LiveData Migrator for Azure is an easy way of migrating your on-premises Hadoop data to Azure. You can set it up quickly in your environment on an edge node, or try it out with our HDFS Trial Sandbox solution that mimics a source filesystem.
The HDFS Trial Sandbox option is available when you create the LiveData Migrator resource in the Azure Portal.
Before you start, make sure you have all the necessary prerequisites. LiveData Migrator supports the following operating systems:
- Ubuntu 16 and 18
- CentOS 6 and 7
- Red Hat Enterprise Linux 6 and 7
The edge node on your on-premises cluster needs the following:
- Hadoop client libraries installed.
- Hadoop client available within the systemd environment.
- Minimum system memory should exceed: (4 x (CPU threads) x 8MB x (pull threads) x 3)
- Example: (4 x (16 CPU threads) x 8MB x (50 pull threads) x 3) = 76.8 GB of RAM
- Java 1.8+
- If Kerberos is enabled on your Hadoop cluster, a valid keytab containing a suitable principal for the HDFS superuser must be available on the edge node.
- If you want to migrate Hive metadata from your Hadoop cluster, the edge node must also have a keytab containing a suitable principal for the Hive service.
- Create the resource in Azure Portal
- Create the resource with the Azure CLI
If you haven't already done so, register the WANdisco resource provider.
Sign in to the Azure Portal and check your intended subscription name is correct.
Go to the Marketplace, or select Add New Resource: search for "LiveData Migrator for Azure".
Select the LiveData Migrator subscription, then select Subscribe (if in the marketplace), or Create (if adding a resource).
Complete the Basic details to create the LiveData Migrator resource:
- Choose to use an existing resource group, or create a new one as part of your setup process.
- Select a supported region in the Instance details.
- Provide a name for the migrator resource.
- Select Yes if you want to use the Hadoop test cluster in the HDFS Trial Sandbox as your source environment for testing, or No if you are using your own Hadoop cluster.
- If Yes is selected, provide the Cluster Admin Username and Password (with confirmation) that you will use to sign in to the test cluster.
Select Review + create once the details have been provided.
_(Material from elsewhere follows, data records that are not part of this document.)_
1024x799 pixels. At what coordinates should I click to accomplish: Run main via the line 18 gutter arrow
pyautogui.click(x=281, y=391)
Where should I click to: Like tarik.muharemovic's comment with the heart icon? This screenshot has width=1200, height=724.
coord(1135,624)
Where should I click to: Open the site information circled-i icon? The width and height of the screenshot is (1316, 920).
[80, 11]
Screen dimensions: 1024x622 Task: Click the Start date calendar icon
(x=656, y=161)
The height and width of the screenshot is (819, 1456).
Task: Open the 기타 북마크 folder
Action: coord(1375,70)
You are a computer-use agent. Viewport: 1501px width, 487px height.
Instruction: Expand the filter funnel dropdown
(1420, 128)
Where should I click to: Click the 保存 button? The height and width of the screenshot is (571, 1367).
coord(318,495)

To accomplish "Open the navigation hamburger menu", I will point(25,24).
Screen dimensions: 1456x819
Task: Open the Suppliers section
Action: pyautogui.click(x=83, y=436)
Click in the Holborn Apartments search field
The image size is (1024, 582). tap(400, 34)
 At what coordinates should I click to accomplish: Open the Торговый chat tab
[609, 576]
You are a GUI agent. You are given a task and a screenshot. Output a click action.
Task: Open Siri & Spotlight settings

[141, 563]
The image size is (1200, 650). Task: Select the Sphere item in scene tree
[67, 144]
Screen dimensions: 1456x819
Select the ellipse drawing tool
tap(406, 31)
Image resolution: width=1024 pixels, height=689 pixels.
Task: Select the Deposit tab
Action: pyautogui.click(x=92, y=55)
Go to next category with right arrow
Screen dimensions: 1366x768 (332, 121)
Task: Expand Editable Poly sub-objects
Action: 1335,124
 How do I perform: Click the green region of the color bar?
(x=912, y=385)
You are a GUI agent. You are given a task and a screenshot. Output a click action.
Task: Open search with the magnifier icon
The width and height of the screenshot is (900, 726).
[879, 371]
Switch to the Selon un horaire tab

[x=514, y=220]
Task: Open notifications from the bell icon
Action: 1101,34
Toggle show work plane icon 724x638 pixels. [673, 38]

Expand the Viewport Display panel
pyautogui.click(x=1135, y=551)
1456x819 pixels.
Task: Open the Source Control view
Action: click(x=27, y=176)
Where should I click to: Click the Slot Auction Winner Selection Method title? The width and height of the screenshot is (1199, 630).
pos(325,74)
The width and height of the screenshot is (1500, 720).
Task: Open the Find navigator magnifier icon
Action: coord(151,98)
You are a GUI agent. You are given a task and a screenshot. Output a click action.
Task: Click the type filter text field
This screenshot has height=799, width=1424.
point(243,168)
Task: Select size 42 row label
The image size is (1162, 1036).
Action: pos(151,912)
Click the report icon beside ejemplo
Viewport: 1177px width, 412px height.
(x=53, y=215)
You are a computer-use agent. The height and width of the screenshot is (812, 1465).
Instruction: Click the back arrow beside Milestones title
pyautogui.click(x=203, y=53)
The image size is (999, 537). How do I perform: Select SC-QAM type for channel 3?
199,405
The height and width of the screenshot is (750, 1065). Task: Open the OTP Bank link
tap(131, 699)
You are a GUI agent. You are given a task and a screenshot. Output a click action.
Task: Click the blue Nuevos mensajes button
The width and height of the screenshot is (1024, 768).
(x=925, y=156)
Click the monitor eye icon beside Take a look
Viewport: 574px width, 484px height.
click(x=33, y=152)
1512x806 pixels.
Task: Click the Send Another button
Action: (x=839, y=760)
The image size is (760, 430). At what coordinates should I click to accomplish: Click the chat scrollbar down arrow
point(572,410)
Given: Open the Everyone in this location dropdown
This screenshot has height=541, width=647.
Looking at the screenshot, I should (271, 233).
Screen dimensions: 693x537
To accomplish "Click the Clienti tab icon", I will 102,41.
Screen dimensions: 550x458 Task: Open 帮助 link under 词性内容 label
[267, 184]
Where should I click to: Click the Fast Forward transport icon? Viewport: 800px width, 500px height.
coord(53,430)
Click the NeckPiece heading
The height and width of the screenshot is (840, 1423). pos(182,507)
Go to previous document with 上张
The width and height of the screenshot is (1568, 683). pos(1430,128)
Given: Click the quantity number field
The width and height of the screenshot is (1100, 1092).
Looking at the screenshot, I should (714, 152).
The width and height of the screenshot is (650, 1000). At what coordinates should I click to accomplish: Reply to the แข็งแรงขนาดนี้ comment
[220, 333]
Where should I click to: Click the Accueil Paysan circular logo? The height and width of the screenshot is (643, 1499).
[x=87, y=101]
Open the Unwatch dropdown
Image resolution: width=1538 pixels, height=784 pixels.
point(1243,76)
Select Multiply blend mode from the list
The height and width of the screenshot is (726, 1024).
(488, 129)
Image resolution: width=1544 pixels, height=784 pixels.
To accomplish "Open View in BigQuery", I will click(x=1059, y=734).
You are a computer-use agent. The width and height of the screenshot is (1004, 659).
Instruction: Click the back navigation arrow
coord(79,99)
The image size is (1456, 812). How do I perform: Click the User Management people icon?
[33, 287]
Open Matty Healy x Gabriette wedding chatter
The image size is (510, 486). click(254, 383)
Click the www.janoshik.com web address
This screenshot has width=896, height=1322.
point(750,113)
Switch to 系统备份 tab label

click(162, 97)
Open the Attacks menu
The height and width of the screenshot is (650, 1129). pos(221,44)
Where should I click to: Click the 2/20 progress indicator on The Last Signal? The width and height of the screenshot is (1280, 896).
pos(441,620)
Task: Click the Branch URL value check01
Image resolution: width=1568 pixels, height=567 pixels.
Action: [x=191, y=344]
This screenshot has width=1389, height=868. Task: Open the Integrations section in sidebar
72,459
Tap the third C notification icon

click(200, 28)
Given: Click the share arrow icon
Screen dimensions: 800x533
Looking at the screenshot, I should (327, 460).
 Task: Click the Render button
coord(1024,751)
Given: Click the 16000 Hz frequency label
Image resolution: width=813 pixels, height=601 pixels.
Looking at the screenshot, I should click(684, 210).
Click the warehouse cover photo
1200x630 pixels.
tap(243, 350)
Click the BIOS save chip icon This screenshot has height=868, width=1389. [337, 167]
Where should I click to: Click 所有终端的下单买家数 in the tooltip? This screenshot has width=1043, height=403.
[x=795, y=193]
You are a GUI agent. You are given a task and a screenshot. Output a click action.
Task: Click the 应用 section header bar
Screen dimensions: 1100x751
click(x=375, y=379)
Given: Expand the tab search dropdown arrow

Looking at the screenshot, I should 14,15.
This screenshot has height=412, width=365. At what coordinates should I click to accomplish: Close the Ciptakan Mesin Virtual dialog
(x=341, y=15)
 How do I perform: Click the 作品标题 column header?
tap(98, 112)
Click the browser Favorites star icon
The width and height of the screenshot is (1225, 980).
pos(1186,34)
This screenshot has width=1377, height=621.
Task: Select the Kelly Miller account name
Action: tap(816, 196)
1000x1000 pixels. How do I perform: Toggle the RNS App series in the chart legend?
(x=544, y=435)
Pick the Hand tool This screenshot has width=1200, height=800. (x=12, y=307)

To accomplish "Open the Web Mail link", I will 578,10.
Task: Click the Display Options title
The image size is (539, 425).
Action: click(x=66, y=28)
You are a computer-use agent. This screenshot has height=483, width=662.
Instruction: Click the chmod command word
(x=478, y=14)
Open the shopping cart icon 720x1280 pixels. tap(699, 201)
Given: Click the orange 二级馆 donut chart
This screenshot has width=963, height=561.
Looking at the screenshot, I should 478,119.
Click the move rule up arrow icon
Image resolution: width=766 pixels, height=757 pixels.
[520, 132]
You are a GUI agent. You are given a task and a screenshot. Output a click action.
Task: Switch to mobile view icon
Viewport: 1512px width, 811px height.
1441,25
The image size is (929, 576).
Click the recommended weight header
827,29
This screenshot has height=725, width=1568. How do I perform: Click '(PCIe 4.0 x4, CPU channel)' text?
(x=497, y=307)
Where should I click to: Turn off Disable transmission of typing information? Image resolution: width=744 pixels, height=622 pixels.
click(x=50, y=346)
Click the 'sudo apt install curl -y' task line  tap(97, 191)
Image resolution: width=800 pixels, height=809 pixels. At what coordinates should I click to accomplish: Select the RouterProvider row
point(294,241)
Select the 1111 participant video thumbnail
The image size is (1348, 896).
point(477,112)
If prompted, fill the I agree to the terms of service checkbox to consent to give the WANdisco resource provider access to your subscription. This will register the resource provider.
Select Create after reviewing the summary.
Run the following command to create the migrator resource:
-g: The name of the resource group in which your migrator resource will be created.
--migrator-name*: The name to use for your migrator.
-l: The Azure region to create the migrator resource in. See the Supported regions list before entering your chosen Azure region.
If you're having problems creating a migrator resource, you can find solutions in the troubleshooting guide.
We recommend you make the following configuration changes to your HDFS cluster environment to prepare for data migrations.
You can adjust several properties on the HDFS NameNode to prevent data migrations from stalling due to an excess of notifications, or from operating too slowly.
Configure these properties in the
hdfs-site.xml for the cluster. This will vary depending on your distribution:
- Custom hdfs-site
- Advanced hdfs-site
- Custom hdfs-site
Filesystem Checkpoint Transaction Threshold
NameNode Advanced Configuration Snippet (Safety Valve) for hdfs-site.xml
HDFS Client Advanced Configuration Snippet (Safety Valve) for hdfs-site.xml
The HDFS Client entries are required for the LiveData Migrator host to register and confirm the configuration.
After configuring HDFS properties, you must restart all cluster services that rely on HDFS configuration for their function (including the HDFS service) for the changes to apply.
This value dictates the maximum number of events the NameNode can send to an inotify client in a single RPC response. By default, this is set to
1000, which should consume no more than 1MB of memory.
You may increase this value to allow iNotify clients (such as LiveData Migrator) to receive larger batches of event notifications in a single RPC, at the cost of higher memory use.
We recommend setting this value to
100000 for production use. By increasing this, your NameNode should be capable of allocating at least an additional 100MB of memory from its maximum heap capacity to deliver these larger batches of events.
This value determines the threshold of which the number of namespace transactions will trigger a checkpoint, updating the filesystem metadata. If this threshold is reached, the checkpoint will be triggered regardless of whether the
dfs.namenode.checkpoint.period has expired.
The default value for this is
1000000, but we recommend increasing it to
10000000 for production use.
Once your environment is ready and you've created a LiveData Migrator resource, you're ready to download and install LiveData Migrator.